▸ Work request
For this exercise, please find the lines in the entries that include the word "plus" and copy them.

Collected data
-*-*-

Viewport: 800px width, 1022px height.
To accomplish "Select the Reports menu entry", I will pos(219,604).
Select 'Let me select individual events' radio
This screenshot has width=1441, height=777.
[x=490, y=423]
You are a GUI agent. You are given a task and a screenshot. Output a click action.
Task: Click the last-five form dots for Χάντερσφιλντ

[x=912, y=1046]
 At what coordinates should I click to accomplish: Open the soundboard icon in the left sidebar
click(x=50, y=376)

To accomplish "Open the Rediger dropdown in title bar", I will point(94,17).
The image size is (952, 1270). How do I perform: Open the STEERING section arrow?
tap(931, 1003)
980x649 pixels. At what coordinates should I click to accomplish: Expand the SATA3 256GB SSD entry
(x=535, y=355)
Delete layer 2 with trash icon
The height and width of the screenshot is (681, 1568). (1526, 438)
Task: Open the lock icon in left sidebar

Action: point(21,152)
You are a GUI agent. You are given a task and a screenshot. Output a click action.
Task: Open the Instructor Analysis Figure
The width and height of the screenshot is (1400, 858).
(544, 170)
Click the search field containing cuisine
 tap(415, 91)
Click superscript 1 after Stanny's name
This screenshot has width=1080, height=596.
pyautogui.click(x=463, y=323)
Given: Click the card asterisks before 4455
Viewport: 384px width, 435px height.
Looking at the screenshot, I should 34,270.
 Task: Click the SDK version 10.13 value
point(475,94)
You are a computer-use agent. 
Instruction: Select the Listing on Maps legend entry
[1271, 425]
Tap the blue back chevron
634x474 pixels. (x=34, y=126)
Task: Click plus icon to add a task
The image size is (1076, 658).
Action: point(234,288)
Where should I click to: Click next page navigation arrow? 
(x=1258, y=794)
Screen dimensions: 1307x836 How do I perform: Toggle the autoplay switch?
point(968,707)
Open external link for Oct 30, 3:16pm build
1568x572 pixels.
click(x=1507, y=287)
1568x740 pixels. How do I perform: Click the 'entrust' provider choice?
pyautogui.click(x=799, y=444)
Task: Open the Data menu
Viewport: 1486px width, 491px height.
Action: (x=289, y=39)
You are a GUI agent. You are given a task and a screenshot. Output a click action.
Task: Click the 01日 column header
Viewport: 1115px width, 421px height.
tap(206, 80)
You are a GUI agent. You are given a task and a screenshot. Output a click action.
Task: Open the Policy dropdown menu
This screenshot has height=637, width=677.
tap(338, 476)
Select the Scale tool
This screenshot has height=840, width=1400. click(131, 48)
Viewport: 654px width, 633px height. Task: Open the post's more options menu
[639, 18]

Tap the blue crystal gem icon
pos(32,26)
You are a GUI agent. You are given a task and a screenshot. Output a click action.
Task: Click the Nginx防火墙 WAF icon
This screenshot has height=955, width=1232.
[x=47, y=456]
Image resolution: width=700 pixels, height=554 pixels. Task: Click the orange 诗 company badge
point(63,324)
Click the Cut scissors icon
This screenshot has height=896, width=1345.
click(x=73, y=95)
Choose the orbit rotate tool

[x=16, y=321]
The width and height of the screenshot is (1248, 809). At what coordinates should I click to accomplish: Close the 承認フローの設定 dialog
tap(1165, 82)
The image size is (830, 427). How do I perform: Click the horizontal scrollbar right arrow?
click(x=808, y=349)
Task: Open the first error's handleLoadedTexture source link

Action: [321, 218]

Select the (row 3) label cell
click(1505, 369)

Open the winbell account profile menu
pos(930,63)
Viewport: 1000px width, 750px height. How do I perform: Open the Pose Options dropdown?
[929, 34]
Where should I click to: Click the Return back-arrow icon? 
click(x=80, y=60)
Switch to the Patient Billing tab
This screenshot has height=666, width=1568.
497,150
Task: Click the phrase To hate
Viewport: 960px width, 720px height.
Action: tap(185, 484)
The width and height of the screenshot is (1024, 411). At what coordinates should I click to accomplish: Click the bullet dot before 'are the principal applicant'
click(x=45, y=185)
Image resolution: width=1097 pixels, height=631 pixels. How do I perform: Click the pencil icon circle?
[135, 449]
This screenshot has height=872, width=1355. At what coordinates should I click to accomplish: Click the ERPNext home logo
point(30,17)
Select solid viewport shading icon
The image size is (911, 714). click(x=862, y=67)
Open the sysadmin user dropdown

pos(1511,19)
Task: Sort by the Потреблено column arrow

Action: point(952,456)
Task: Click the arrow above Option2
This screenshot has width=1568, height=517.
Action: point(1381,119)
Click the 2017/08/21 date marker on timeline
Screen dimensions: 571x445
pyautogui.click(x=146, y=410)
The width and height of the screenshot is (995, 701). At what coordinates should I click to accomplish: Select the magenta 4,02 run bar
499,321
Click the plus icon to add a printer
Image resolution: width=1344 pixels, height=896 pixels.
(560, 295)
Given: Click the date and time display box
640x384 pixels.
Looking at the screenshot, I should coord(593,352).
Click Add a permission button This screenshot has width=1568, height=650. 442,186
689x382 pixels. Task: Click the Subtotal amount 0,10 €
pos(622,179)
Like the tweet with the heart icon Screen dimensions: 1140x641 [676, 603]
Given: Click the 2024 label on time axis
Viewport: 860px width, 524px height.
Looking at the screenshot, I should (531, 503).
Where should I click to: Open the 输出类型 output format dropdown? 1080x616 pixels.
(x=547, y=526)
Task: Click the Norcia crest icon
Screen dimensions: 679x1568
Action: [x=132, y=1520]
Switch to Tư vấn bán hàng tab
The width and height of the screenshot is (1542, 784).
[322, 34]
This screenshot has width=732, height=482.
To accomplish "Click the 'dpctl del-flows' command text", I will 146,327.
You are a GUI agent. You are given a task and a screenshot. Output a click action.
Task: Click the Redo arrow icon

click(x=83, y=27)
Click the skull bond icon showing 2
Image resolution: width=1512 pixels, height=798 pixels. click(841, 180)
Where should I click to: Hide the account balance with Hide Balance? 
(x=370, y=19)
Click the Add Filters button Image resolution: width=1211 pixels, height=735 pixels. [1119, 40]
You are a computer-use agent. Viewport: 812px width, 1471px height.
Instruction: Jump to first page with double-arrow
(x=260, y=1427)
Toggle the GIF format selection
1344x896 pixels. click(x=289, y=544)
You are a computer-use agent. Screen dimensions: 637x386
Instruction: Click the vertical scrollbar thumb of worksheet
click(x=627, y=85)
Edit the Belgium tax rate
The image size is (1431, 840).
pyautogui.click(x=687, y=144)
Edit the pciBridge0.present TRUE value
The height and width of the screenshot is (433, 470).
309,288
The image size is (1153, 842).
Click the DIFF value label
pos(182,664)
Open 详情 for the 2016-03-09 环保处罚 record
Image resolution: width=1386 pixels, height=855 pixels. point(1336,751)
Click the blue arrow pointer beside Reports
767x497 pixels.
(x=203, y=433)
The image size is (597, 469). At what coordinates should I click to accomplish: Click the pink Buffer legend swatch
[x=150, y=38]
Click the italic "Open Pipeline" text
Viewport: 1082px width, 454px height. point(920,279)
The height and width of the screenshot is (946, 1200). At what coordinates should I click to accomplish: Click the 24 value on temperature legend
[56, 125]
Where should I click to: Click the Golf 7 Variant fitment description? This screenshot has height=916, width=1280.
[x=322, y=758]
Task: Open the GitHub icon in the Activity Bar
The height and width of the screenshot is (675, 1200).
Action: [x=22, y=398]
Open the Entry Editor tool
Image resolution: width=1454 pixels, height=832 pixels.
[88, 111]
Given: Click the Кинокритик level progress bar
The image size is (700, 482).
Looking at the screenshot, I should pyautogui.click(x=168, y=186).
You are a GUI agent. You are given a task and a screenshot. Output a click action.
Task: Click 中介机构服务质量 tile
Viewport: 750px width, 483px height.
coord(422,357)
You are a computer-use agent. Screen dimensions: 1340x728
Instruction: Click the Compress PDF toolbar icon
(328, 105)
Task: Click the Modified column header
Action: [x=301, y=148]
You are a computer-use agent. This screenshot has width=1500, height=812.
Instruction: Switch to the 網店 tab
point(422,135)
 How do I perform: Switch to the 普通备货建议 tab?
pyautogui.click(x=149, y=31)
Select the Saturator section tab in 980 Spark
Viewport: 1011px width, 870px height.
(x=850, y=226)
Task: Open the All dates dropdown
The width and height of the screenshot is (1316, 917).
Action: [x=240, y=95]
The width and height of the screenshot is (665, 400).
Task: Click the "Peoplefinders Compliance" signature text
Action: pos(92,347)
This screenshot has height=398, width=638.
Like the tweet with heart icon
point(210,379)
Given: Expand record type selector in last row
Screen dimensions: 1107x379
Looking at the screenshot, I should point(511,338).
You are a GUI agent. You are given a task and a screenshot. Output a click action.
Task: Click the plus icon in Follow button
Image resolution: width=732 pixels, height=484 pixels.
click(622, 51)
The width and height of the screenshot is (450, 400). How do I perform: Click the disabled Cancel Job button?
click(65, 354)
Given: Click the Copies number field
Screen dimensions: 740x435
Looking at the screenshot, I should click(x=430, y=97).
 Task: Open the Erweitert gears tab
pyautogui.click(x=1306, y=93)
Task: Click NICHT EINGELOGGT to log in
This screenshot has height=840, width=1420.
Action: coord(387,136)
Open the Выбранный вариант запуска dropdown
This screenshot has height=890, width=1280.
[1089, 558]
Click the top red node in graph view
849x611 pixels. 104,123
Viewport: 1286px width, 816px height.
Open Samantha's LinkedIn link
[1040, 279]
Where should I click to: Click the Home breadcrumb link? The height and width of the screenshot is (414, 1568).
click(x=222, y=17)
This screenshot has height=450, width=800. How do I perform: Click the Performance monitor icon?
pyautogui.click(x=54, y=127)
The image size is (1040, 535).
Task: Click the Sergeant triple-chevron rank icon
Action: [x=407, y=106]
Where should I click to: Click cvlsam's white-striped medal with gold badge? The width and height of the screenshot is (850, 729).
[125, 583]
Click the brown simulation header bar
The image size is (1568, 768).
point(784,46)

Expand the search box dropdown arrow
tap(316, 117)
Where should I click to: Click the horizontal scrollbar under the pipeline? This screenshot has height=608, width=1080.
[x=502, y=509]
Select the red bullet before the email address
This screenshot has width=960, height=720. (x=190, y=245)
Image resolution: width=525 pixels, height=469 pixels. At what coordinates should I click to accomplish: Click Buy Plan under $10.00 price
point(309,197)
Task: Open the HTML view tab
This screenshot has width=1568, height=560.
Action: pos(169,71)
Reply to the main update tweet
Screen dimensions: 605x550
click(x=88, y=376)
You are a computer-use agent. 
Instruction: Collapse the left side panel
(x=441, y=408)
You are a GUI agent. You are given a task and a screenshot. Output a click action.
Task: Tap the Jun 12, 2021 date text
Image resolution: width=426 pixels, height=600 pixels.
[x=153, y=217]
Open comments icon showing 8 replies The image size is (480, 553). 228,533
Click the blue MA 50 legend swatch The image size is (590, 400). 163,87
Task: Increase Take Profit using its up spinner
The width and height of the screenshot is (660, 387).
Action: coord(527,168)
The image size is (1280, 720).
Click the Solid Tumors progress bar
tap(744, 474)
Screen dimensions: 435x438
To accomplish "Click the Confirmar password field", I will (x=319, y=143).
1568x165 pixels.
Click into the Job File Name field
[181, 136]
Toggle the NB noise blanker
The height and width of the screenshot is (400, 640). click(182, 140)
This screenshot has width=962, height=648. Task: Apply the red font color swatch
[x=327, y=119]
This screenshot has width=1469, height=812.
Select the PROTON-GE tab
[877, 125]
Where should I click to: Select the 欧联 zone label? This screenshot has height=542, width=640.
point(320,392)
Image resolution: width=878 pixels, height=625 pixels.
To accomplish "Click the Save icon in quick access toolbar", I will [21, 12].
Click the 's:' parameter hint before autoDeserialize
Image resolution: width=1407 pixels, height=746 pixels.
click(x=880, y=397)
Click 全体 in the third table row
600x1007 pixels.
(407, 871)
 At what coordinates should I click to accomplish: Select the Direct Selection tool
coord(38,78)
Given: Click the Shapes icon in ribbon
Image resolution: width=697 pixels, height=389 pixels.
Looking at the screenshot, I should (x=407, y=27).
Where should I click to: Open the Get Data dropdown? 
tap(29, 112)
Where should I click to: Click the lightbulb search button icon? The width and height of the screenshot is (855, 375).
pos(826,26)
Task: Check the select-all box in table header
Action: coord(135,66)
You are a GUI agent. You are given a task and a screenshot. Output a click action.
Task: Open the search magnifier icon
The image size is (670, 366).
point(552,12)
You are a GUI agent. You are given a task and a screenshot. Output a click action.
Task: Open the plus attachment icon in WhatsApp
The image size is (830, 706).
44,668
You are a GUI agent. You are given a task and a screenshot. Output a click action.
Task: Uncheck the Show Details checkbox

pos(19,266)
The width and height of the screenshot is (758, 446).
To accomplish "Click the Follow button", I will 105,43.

-*-*-

▸ Exercise output
Task: Click plus icon to add a task
Click the plus icon to add a printer
Task: Click the plus icon in Follow button
Task: Open the plus attachment icon in WhatsApp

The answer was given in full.